Output the records as a numbered list, omitting blank lines, covering everything from the line containing "Task: Open the Target Environments step label" down to the line containing "point(265,443)", both included.

[Dataset records]
============================================================

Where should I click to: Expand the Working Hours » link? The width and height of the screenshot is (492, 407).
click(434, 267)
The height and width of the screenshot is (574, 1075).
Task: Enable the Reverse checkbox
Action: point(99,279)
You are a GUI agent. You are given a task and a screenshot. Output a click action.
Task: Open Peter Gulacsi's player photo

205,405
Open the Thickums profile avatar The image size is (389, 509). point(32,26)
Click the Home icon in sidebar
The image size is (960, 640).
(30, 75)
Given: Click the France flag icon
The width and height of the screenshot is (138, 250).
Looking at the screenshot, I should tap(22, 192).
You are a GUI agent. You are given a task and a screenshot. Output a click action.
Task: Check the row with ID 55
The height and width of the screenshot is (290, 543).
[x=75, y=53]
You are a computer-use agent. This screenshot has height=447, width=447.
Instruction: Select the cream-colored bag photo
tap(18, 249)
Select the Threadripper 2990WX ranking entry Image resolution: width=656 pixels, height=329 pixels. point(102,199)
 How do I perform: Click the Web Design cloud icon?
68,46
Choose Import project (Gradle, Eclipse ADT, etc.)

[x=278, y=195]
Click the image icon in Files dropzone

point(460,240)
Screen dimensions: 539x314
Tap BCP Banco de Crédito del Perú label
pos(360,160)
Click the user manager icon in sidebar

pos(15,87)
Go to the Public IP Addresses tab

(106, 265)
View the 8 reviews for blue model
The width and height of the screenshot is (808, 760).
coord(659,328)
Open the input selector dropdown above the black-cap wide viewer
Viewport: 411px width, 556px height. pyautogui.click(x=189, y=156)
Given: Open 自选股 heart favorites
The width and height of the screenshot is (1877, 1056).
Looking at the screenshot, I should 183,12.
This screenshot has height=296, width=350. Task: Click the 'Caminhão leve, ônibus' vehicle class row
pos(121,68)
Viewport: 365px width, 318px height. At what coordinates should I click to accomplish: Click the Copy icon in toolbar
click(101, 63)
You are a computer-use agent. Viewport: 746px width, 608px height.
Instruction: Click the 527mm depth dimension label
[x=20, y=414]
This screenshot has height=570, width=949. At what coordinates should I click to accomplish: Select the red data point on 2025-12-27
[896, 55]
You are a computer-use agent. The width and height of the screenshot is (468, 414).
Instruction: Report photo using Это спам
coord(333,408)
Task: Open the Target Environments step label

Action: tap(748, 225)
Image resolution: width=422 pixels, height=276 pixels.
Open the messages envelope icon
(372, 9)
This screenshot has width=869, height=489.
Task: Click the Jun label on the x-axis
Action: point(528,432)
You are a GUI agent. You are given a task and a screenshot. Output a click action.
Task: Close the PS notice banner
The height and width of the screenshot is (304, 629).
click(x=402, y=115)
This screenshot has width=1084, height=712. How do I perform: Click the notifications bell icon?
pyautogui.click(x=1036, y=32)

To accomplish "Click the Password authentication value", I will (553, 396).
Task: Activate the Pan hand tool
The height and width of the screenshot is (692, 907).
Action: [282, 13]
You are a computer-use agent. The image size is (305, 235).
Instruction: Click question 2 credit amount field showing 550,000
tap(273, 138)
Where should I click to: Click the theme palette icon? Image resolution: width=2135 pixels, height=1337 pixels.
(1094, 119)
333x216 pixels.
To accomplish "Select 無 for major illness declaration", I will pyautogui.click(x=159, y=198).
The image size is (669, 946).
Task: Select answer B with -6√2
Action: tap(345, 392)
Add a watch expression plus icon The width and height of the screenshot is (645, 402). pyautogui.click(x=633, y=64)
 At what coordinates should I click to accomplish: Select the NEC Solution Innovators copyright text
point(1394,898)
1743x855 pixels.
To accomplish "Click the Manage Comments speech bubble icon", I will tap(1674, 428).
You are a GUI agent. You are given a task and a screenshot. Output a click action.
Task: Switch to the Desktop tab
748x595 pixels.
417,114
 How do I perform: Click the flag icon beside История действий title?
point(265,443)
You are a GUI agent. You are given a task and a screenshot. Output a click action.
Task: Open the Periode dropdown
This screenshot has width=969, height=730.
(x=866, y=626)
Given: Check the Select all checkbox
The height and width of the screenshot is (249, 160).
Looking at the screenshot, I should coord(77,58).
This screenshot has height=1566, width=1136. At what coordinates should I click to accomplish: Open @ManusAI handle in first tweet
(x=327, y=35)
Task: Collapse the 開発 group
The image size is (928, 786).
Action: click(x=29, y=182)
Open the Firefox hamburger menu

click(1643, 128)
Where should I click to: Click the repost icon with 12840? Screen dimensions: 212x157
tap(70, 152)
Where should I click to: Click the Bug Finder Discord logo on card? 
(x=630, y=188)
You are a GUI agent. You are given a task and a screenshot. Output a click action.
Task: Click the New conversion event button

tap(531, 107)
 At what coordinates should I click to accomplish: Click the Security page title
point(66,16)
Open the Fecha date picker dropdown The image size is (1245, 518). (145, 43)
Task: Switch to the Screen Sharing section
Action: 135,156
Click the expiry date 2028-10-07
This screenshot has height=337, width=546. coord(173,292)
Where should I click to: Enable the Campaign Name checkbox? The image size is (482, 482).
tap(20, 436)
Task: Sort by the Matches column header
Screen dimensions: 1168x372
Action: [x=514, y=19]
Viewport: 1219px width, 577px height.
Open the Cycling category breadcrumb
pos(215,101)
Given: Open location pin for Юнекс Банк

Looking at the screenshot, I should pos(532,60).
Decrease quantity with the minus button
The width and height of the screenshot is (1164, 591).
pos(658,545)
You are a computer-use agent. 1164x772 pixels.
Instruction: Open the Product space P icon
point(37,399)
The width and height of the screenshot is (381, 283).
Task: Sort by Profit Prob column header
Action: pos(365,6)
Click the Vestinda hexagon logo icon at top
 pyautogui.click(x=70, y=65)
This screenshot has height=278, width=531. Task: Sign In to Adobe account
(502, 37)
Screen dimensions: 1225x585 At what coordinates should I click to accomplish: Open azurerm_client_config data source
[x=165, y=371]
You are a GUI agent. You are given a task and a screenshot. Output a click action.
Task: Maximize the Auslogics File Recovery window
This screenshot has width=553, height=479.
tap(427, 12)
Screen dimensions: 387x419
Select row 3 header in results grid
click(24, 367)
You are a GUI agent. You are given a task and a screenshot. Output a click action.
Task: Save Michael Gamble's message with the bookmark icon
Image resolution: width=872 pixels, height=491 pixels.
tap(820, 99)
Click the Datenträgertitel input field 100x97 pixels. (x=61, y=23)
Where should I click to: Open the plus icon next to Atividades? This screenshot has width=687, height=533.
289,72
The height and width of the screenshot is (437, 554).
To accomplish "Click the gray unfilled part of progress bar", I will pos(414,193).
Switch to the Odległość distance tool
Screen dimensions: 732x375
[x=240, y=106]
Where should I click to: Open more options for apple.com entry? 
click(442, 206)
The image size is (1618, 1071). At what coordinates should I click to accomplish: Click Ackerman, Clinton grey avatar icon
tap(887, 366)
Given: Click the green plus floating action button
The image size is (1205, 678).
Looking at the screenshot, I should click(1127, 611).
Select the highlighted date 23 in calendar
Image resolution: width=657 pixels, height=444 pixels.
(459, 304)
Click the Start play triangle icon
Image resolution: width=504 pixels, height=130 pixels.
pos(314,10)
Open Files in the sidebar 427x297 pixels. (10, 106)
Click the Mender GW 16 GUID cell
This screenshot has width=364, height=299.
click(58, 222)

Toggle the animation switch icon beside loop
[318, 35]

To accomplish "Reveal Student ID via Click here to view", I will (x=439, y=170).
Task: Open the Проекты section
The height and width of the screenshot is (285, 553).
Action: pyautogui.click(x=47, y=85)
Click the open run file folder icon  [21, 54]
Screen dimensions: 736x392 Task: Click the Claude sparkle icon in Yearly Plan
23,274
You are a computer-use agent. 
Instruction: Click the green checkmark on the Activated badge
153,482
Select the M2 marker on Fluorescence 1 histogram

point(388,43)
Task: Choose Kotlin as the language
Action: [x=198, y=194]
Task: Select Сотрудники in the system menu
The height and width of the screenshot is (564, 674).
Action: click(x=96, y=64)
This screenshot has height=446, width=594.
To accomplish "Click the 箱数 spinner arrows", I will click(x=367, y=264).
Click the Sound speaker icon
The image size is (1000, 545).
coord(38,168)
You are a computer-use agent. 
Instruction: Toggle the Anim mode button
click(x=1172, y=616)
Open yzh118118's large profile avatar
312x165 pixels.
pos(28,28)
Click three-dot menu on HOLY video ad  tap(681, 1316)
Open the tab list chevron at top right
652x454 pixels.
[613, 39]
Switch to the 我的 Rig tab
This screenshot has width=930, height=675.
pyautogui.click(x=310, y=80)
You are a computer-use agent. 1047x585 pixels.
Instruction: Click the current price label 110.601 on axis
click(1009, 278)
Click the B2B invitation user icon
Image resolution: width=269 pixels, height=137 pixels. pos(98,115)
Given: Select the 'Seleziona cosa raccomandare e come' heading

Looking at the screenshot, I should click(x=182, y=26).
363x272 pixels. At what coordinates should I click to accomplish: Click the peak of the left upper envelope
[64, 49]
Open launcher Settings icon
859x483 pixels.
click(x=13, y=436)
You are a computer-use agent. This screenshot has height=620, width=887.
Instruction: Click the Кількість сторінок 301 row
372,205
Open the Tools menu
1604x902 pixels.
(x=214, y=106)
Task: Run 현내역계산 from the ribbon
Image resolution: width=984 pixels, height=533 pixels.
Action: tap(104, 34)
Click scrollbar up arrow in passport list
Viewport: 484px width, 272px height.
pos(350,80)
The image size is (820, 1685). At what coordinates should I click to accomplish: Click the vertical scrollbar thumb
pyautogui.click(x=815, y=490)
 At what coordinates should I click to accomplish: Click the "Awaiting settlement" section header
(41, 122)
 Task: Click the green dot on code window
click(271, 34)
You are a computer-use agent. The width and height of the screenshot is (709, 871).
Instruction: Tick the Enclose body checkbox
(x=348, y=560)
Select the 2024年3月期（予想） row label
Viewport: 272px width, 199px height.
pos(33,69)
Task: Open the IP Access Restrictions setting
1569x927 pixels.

============================================================

_TASK RESULT_.
1. Task: Open the Target Environments step label
2. Action: tap(748, 225)
3. Image resolution: width=422 pixels, height=276 pixels.
4. Open the messages envelope icon
5. (372, 9)
6. This screenshot has width=869, height=489.
7. Task: Click the Jun label on the x-axis
8. Action: point(528,432)
9. You are a GUI agent. You are given a task and a screenshot. Output a click action.
10. Task: Close the PS notice banner
11. The height and width of the screenshot is (304, 629).
12. click(x=402, y=115)
13. This screenshot has width=1084, height=712. How do I perform: Click the notifications bell icon?
14. pyautogui.click(x=1036, y=32)
15. To accomplish "Click the Password authentication value", I will (553, 396).
16. Task: Activate the Pan hand tool
17. The height and width of the screenshot is (692, 907).
18. Action: [282, 13]
19. You are a computer-use agent. The image size is (305, 235).
20. Instruction: Click question 2 credit amount field showing 550,000
21. tap(273, 138)
22. Where should I click to: Click the theme palette icon? Image resolution: width=2135 pixels, height=1337 pixels.
23. (1094, 119)
24. 333x216 pixels.
25. To accomplish "Select 無 for major illness declaration", I will pyautogui.click(x=159, y=198).
26. The image size is (669, 946).
27. Task: Select answer B with -6√2
28. Action: tap(345, 392)
29. Add a watch expression plus icon The width and height of the screenshot is (645, 402). pyautogui.click(x=633, y=64)
30.  At what coordinates should I click to accomplish: Select the NEC Solution Innovators copyright text
31. point(1394,898)
32. 1743x855 pixels.
33. To accomplish "Click the Manage Comments speech bubble icon", I will tap(1674, 428).
34. You are a GUI agent. You are given a task and a screenshot. Output a click action.
35. Task: Switch to the Desktop tab
36. 748x595 pixels.
37. 417,114
38.  How do I perform: Click the flag icon beside История действий title?
39. point(265,443)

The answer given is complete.